### PASSAGE PROVIDED
***

Moda BlockHeads 2017, block #15 ‘T’ block

Question this week:  is there a quilter whose work always inspires you?  Mostly I look to antique quilts for inspiration, settings, fabrics colors used together, scale of prints, then I go to my fabric shelves and begin pulling fabrics, the pull will get resorted and new additions added along the journey.  You see, I’m old fashioned, I make a bunch of blocks first, then I search my fabric collection for setting fabrics and border fabric options.  I seem work on the fly.  I cannot design on a computer, and I’m seriously OK with that, I like to look at a quilt in-progress on the design wall, it talks to me and tells me what she should be.  Yes she is a girl.  LOL’s


This is my week, besides the directions on the PDF file that you will find at the bottom of this long post, I’m presenting a step by step of how I made my block, and I used 3 fabrics instead of 2 fabrics.

my ‘T’ block this week

Since I’ve taught quilting for years and years, and now I’m off the teaching road, I felt I should share some tips.  Hopefully some of the tips will make sense to you for future projects.

My disclaimer is – you are more than welcome to make the block ‘your way’.  We are all wired differently and will work differently.

I varied from the given directions, so follow along with me . . I recommend you read through it all, before beginning to cut or sew.

Pattern:  Step 1 – cut the A and B squares at 2 7/8″, be sure the resulting sewn 4 HST (half square triangles) measure 2 1/2″ square.    Jo TIP: you can always cut the squares 3″ instead of the 2 7/8″, then square them down to 2 1/2″, press these diagonal seams toward the light/background fabric.  Yes, you read that correctly.

press toward the light fabric, square to 2 1/2″

Step 4 – I’m jumping ahead, I didn’t cut the remaining pieces as written, here begins my variation:

center square – cut (1) – 1 7/8″ square from the light fabric

center square – cut (1) – 1 7/8″ square from each of the 2 chosen indigos, cut these 2 squares in half on the diagonal

Sew one indigo triangle set to opposite sides of the light square, press toward the corners.  Sew the remaining two triangles to the opposite sides, press seams toward the corners, square this to measure 2 1/2″.

sew triangles to opposite sides of the light square – sweet!

At this point you have 5 of the 9 units needed for the block! Easy, isn’t it.

Now you have the center and the 4 corners all squared up to 2 1/2″, lay these aside, next we will make the 8 Flying Geese units, using the no-waste method. I’ve used this method since 1998, when a friend in Topeka showed me, thank you Jane Buckley!  This method was also published in Quilter’s Newsletter back in the day.  Please remember I began quiltmaking in 1980, do NOT say dinosaur please!

To make the 8 Flying Geese needed:

Cut: (2) – 3 1/4″ squares from the light/background fabric

Cut: (4) – 1 7/8″ squares from each of the (2) indigo prints.

Cut these (8) indigo squares in half on the diagonal.

Take 4 triangles from each of the 2 indigo prints, lay the triangles on the larger background squares as shown below:

Note that the triangles prints alternate, be sure that the (2) blocks have a different alternate set, note the lighter blue and the darker blue are in different positions atop the light squares, this is very important.

***

### REQUIRED TASKS
**A.** List every year mentioned in the quilt block post.
**B.** Arrange the rows as a Markdown table with columns Num and Line. Start at the line containing "How do I perform: Click the gray dot" and go up to and including the line containing "Action: click(1132, 54)", numbering each line and leaving out blank lines.

***

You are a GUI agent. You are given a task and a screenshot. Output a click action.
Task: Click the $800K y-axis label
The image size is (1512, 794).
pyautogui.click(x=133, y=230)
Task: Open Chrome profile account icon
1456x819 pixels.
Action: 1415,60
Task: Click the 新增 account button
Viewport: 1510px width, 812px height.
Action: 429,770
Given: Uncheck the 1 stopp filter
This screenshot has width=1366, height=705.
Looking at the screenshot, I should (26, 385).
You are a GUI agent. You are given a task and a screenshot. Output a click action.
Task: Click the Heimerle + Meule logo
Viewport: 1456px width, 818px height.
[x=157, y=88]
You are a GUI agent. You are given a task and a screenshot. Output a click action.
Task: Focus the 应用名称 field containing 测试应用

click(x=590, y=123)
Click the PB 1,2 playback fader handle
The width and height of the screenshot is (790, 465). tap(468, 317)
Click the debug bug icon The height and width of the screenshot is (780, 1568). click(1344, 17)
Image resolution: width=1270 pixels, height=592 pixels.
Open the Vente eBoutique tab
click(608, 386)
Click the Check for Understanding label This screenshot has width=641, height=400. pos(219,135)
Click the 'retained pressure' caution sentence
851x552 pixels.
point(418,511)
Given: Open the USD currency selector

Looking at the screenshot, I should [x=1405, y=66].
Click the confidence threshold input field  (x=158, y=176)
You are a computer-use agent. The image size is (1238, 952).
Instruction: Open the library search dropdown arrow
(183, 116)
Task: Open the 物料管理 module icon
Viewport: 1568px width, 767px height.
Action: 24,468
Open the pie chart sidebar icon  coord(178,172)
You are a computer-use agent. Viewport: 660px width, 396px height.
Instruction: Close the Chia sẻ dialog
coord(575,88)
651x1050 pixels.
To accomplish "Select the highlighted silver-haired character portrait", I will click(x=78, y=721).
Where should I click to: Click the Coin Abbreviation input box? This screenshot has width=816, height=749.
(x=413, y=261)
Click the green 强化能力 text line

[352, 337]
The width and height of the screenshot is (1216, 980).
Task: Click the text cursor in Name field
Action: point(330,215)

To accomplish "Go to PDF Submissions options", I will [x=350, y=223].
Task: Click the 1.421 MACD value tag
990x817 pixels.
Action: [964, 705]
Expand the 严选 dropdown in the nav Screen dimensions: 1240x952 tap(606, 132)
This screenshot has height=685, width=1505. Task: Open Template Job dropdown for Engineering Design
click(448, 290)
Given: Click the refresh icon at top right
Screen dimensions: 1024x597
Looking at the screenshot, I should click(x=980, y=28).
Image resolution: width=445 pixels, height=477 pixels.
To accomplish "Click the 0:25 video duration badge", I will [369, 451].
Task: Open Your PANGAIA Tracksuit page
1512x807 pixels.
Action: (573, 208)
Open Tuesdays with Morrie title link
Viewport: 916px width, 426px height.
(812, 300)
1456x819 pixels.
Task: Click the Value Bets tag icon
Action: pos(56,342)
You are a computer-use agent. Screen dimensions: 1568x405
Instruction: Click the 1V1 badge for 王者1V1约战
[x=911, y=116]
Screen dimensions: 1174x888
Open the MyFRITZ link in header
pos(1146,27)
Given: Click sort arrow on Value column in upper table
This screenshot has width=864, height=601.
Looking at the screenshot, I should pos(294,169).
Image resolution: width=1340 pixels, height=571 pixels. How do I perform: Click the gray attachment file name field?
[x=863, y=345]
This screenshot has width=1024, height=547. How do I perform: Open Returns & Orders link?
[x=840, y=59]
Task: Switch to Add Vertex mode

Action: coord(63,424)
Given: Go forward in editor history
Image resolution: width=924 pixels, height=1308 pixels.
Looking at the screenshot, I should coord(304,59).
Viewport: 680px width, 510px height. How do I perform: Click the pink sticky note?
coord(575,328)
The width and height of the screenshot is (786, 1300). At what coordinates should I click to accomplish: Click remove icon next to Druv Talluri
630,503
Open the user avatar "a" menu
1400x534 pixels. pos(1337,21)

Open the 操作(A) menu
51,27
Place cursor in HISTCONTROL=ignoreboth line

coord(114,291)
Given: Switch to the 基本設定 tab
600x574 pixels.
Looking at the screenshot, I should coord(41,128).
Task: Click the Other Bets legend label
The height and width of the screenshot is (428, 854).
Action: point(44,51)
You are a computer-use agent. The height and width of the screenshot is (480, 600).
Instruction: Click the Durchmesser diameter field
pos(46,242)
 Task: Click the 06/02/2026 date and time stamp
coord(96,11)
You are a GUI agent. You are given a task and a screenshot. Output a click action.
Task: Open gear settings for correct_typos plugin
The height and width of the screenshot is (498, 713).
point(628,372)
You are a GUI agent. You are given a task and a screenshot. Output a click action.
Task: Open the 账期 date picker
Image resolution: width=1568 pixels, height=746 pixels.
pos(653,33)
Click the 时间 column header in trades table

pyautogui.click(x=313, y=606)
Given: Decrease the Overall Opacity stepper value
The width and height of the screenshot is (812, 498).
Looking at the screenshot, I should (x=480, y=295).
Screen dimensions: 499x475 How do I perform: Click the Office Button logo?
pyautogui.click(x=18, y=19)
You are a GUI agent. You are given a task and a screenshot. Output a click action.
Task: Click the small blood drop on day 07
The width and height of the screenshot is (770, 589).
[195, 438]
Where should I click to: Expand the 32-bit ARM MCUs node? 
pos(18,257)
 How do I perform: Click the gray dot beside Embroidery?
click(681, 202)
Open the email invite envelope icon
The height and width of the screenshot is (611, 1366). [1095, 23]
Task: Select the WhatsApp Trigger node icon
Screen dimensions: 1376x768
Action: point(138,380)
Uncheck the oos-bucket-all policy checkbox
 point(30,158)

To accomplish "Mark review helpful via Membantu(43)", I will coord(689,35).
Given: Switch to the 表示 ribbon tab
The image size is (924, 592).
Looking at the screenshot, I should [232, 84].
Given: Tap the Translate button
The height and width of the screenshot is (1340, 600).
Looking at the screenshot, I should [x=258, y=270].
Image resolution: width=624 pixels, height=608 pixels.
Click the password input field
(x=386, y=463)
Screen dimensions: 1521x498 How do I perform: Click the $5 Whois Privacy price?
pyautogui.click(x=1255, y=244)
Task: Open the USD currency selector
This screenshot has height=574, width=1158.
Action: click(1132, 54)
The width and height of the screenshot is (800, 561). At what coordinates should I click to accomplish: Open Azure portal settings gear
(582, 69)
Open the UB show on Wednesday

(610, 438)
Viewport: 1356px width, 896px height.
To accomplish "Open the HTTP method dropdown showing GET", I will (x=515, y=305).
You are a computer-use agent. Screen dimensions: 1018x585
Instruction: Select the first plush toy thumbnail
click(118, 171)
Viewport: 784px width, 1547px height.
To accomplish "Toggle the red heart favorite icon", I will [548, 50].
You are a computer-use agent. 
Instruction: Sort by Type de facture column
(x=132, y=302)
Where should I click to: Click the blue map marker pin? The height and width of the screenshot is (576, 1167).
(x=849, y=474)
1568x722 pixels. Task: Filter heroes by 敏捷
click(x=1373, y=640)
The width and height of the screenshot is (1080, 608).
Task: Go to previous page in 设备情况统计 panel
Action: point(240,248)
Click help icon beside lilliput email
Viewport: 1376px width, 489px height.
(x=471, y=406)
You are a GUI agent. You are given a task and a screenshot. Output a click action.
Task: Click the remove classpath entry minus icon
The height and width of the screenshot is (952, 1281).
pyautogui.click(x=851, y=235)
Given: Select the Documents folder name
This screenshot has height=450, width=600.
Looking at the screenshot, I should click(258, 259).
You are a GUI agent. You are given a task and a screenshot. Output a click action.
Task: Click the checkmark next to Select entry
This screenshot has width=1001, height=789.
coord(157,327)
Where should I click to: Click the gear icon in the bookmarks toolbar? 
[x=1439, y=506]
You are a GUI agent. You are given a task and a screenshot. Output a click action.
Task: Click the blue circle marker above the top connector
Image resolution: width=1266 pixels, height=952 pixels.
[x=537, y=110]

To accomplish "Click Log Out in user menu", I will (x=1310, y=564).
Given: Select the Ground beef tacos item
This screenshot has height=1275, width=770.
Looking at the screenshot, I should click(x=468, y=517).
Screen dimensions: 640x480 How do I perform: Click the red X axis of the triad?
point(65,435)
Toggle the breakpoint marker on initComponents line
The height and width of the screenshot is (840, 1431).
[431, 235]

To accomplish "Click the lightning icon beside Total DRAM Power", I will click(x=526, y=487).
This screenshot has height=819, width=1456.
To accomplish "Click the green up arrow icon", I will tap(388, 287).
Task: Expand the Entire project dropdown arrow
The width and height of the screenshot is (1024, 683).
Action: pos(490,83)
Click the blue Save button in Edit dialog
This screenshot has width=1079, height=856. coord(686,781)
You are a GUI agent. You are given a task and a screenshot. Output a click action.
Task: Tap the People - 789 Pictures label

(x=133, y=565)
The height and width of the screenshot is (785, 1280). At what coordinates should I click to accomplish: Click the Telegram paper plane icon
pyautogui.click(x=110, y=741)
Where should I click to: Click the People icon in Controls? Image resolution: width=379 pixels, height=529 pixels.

***

### SOLUTIONS PER TASK
**A.** 2017, 1998, 1980

**B.**
| Num | Line |
|---|---|
| 1 |  How do I perform: Click the gray dot beside Embroidery? |
| 2 | click(681, 202) |
| 3 | Open the email invite envelope icon |
| 4 | The height and width of the screenshot is (611, 1366). [1095, 23] |
| 5 | Task: Select the WhatsApp Trigger node icon |
| 6 | Screen dimensions: 1376x768 |
| 7 | Action: point(138,380) |
| 8 | Uncheck the oos-bucket-all policy checkbox |
| 9 |  point(30,158) |
| 10 | To accomplish "Mark review helpful via Membantu(43)", I will coord(689,35). |
| 11 | Given: Switch to the 表示 ribbon tab |
| 12 | The image size is (924, 592). |
| 13 | Looking at the screenshot, I should [232, 84]. |
| 14 | Given: Tap the Translate button |
| 15 | The height and width of the screenshot is (1340, 600). |
| 16 | Looking at the screenshot, I should [x=258, y=270]. |
| 17 | Image resolution: width=624 pixels, height=608 pixels. |
| 18 | Click the password input field |
| 19 | (x=386, y=463) |
| 20 | Screen dimensions: 1521x498 How do I perform: Click the $5 Whois Privacy price? |
| 21 | pyautogui.click(x=1255, y=244) |
| 22 | Task: Open the USD currency selector |
| 23 | This screenshot has height=574, width=1158. |
| 24 | Action: click(1132, 54) |